Once you spend ten minutes with the manual however, it all begins to make sense, and the confusion just melts away in a blissful blend of witty robot one-liners and awestruck co-workers. This thing can pretty much do all those things you've dreamed about. It can walk at different paces, and can acquire a target (directed with a light from the top of the remote) to move towards. It even has optical sensors to determine when it is about to run into something and corrects its path accordingly.
That is not to say movement is perfect. The biggest annoyance we had was that the Robosapien cannot walk diagonally. To turn he must stop and rotate in a circle till he is facing the appropriate direction, then continue his march forwards. Being able to designate a direction and have him continue forwards at the same time would make movement much more fun. We also found him a little slow for the sort of pranks and general fun we were trying to have with him, so a small speed increase wouldn't go astray.

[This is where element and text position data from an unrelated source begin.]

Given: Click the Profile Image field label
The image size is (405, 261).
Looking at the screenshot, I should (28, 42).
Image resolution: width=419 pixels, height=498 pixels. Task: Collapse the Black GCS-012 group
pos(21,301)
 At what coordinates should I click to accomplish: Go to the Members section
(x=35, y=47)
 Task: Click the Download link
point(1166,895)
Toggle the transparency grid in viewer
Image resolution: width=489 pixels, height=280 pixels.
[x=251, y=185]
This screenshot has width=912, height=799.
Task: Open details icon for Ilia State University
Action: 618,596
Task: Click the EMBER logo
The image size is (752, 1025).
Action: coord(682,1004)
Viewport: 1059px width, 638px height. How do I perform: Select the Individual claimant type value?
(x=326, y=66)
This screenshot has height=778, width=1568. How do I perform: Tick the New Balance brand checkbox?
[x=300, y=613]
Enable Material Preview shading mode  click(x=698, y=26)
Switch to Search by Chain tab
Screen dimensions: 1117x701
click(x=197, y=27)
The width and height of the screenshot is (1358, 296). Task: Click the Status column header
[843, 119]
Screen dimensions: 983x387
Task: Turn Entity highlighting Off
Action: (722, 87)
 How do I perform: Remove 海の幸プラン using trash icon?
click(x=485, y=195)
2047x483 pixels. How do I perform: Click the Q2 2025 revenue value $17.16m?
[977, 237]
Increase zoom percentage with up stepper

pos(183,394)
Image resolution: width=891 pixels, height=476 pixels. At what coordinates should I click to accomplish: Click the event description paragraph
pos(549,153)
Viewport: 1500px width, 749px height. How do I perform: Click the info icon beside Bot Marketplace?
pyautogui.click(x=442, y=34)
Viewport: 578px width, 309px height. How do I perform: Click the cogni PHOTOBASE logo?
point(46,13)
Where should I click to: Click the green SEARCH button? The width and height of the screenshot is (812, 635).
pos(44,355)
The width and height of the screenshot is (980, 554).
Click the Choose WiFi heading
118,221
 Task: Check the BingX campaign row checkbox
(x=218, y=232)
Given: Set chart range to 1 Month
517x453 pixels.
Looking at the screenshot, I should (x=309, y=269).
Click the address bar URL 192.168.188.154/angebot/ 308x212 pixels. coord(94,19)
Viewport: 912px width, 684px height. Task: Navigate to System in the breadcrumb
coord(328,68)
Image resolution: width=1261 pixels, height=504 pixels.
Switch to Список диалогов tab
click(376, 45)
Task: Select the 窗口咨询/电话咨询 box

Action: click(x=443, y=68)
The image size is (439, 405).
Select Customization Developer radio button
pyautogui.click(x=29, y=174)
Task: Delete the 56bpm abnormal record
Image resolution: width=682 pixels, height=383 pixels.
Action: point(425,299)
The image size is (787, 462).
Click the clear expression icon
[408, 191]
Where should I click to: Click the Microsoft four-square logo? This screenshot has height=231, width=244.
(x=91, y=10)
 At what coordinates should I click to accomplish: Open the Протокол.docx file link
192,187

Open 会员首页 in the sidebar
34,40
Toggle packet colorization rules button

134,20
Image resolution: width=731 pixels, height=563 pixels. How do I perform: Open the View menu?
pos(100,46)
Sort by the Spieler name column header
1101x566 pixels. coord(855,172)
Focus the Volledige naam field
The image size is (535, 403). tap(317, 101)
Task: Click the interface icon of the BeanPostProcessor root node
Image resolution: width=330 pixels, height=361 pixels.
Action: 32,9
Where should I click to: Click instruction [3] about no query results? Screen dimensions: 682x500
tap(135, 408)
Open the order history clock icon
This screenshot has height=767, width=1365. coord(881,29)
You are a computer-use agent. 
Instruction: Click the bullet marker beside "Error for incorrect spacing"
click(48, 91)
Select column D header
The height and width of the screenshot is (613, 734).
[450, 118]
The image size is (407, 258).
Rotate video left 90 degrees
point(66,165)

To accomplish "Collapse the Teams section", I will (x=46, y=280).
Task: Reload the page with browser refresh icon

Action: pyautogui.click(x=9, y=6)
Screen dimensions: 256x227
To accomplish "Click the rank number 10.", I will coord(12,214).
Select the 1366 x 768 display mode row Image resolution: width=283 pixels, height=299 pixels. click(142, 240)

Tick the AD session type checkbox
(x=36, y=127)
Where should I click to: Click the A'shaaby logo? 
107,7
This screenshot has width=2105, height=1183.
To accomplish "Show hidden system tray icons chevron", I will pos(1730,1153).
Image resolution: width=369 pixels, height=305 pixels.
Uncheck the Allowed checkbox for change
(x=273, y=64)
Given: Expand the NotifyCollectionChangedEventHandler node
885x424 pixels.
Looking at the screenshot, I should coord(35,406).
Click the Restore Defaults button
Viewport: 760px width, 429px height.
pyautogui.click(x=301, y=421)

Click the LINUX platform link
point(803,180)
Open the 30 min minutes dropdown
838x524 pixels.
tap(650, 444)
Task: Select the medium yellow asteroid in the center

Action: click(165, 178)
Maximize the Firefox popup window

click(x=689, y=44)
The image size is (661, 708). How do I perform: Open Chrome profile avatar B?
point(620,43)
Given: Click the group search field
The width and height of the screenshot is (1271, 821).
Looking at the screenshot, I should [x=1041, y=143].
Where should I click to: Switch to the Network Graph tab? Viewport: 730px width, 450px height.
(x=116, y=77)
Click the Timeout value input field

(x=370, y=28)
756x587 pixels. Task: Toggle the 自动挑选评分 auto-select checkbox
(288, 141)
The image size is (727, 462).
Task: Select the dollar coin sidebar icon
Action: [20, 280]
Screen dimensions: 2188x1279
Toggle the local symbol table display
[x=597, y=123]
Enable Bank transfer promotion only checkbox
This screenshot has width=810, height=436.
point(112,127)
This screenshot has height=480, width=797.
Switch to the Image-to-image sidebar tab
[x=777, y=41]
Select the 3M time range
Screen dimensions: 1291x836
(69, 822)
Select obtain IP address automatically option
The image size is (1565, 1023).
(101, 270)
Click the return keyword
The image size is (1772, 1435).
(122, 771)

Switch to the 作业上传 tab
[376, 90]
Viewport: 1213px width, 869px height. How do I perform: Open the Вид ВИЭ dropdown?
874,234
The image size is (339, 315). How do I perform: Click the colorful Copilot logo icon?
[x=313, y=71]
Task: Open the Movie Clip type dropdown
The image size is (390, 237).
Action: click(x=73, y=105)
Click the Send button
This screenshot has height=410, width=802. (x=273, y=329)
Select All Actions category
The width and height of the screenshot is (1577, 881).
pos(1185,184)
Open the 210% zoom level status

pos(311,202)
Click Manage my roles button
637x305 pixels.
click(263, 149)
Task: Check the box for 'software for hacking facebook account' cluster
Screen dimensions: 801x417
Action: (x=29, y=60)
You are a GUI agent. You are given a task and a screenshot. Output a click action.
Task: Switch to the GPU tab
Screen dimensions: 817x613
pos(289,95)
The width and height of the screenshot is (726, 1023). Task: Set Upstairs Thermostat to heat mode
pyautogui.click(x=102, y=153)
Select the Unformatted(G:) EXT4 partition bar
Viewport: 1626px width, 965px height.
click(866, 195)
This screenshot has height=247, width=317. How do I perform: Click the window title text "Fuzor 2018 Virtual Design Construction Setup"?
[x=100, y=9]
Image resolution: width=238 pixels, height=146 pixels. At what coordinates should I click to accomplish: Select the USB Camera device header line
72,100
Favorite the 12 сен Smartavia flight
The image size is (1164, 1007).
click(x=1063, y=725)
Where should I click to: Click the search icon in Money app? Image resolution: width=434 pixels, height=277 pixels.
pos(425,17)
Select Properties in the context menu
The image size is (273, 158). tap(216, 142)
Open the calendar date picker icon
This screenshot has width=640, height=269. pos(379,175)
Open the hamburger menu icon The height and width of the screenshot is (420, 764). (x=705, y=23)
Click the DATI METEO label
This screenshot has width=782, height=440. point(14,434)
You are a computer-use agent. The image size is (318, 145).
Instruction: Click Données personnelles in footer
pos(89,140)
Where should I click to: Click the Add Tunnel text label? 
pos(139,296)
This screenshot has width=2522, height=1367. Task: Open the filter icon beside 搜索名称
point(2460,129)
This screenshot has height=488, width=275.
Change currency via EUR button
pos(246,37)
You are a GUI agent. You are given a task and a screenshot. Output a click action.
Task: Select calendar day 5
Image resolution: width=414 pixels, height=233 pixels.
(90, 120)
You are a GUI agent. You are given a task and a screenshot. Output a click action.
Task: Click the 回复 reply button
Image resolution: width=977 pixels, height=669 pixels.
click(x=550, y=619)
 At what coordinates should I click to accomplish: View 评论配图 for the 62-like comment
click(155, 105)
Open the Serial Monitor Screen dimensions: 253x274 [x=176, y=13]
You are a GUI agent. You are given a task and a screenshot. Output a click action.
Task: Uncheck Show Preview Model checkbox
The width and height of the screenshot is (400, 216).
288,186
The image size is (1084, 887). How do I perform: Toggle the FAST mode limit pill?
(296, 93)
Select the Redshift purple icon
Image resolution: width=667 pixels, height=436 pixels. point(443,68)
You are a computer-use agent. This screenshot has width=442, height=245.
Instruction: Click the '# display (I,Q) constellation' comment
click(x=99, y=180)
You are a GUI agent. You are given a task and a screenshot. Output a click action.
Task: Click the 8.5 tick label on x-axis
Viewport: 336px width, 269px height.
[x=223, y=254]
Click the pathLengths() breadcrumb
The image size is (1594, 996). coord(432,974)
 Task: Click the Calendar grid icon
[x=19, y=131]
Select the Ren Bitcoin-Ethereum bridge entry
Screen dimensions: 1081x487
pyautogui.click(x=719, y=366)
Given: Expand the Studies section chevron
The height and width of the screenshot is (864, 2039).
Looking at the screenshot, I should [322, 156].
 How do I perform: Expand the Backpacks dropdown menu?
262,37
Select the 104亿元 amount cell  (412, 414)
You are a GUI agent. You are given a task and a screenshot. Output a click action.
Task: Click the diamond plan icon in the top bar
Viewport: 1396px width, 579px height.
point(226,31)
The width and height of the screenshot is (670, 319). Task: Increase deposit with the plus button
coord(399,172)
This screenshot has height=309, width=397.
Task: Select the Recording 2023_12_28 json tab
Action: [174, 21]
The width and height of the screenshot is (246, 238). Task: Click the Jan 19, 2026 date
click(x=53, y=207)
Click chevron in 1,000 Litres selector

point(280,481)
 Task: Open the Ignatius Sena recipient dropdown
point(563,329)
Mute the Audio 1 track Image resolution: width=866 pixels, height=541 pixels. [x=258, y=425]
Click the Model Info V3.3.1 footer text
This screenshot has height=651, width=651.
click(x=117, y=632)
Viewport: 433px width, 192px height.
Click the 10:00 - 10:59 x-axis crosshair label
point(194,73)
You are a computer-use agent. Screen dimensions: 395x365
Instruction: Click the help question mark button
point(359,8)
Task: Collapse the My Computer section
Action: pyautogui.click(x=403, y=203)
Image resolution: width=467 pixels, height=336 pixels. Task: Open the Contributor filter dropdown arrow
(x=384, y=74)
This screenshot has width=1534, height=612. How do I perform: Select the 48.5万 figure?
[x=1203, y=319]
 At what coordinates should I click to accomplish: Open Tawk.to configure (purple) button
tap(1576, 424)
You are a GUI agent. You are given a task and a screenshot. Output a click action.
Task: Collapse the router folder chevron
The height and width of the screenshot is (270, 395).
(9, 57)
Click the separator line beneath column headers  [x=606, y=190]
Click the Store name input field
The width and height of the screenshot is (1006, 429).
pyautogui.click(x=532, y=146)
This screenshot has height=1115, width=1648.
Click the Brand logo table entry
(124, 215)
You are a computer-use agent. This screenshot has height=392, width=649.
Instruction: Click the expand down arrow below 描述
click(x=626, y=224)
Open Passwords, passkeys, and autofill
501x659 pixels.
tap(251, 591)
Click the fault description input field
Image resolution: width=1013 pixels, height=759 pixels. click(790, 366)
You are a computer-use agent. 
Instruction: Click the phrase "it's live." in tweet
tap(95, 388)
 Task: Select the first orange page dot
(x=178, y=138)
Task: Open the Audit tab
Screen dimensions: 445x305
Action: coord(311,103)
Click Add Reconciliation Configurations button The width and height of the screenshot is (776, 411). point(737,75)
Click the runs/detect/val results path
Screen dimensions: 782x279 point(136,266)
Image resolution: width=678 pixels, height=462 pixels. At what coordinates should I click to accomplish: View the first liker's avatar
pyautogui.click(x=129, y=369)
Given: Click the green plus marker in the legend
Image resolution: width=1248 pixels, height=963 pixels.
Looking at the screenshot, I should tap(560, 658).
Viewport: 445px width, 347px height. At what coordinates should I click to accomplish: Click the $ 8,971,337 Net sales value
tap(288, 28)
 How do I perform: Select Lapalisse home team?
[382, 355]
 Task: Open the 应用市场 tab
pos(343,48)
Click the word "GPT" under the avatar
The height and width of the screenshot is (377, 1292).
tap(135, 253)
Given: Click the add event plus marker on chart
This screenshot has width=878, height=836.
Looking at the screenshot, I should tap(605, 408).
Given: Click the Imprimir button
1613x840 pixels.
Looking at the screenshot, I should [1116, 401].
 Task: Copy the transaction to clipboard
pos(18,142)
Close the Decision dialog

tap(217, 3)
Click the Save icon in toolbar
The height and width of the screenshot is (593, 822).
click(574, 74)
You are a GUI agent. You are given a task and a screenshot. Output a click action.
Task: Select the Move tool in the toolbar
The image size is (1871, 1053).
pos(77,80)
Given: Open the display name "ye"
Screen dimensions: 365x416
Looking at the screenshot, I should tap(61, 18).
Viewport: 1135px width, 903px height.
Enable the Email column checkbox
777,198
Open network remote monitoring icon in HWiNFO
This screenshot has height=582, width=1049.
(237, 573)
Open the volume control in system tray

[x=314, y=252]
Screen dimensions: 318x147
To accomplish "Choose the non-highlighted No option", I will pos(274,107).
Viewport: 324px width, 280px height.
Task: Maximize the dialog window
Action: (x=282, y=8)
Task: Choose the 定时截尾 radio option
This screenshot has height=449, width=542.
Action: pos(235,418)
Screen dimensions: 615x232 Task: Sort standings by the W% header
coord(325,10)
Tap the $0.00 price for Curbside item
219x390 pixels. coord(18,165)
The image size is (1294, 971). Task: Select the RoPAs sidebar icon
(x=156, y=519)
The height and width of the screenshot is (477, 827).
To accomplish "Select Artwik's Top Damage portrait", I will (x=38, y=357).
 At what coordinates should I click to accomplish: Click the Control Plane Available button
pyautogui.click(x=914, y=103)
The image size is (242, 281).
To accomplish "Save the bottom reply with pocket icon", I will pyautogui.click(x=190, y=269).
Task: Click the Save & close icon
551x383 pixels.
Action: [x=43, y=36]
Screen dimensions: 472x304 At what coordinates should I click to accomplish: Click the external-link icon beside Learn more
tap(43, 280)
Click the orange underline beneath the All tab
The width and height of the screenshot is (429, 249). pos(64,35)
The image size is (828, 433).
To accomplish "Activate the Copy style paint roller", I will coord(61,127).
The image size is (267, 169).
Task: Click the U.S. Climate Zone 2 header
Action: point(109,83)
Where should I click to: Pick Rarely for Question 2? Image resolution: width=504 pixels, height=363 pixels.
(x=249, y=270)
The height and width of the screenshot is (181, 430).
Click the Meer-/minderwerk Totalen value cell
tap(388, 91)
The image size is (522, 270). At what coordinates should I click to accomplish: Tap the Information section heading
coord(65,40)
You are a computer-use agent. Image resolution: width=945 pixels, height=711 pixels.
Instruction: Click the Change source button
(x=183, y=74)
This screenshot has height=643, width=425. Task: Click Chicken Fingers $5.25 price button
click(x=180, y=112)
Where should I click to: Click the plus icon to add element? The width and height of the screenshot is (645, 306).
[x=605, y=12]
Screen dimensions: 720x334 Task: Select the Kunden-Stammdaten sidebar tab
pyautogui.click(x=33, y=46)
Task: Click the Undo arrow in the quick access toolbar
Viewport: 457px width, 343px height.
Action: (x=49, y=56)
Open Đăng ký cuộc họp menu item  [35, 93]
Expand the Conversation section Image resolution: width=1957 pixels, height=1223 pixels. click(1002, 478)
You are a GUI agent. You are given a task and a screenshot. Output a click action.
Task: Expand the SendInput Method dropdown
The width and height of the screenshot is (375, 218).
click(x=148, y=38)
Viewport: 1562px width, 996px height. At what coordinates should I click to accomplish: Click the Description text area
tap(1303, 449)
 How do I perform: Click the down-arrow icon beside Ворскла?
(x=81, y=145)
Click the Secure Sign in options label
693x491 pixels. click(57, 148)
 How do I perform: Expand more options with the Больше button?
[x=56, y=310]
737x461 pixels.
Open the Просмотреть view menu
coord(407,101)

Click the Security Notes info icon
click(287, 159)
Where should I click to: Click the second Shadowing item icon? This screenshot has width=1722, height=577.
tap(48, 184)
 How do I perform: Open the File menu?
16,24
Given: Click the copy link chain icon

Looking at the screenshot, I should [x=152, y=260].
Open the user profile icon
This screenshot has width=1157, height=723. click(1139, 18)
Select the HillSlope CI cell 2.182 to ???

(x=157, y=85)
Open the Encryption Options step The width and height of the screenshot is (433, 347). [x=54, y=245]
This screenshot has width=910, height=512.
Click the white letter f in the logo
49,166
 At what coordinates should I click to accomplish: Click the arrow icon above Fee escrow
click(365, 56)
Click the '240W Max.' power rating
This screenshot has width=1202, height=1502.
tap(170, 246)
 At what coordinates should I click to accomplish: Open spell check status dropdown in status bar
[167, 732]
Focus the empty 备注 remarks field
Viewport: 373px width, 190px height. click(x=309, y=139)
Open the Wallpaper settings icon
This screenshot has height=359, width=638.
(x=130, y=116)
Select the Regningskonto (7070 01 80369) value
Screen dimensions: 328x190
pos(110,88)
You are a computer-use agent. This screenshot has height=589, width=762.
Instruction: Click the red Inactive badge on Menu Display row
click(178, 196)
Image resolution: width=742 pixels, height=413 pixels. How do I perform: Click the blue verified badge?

All four of its limbs, as well as its head and torso can all be manipulated using the second thumb-stick. This includes the ability to pick things up at two different heights and to throw them. The highlight of our time with the Robosapien was when a colleague placed a toy dog in front of it. Robosapien contemptuously picked up the poor creature, crushed its head and threw it away. We would have liked the optical sensors to extend to the limbs as picking things up is extremely difficult in general, and has more to do with the actual position of the robot in relation to the item than control of the hands. The ability to sense nearby objects on the floor and move the arms towards them would take this toy to the next level.
The Robosapien has other features that simply fall into the "cool" category. He has a lot of preset moves, our favourite being the dance feature, in which he bops along to a variety of songs and even at one point does - you guessed it - The Robot. He also has the ability to pick himself up after a fall onto his back, which is definitely a sight worth seeing.
Even the recorded voice tracks are of a high quality. One would expect them to get annoying after a short period, but many of them are genuinely funny and we found they added to the experience.
One of the best things about the Robosapien is that it still manages to be an affordable package. We can see this being a big hit come Christmas time, as the sub $200 price really puts it within reach of most families. Just be sure not to let its optical sensors come in contact with any toy canines or you could have a bloodbath on your hands.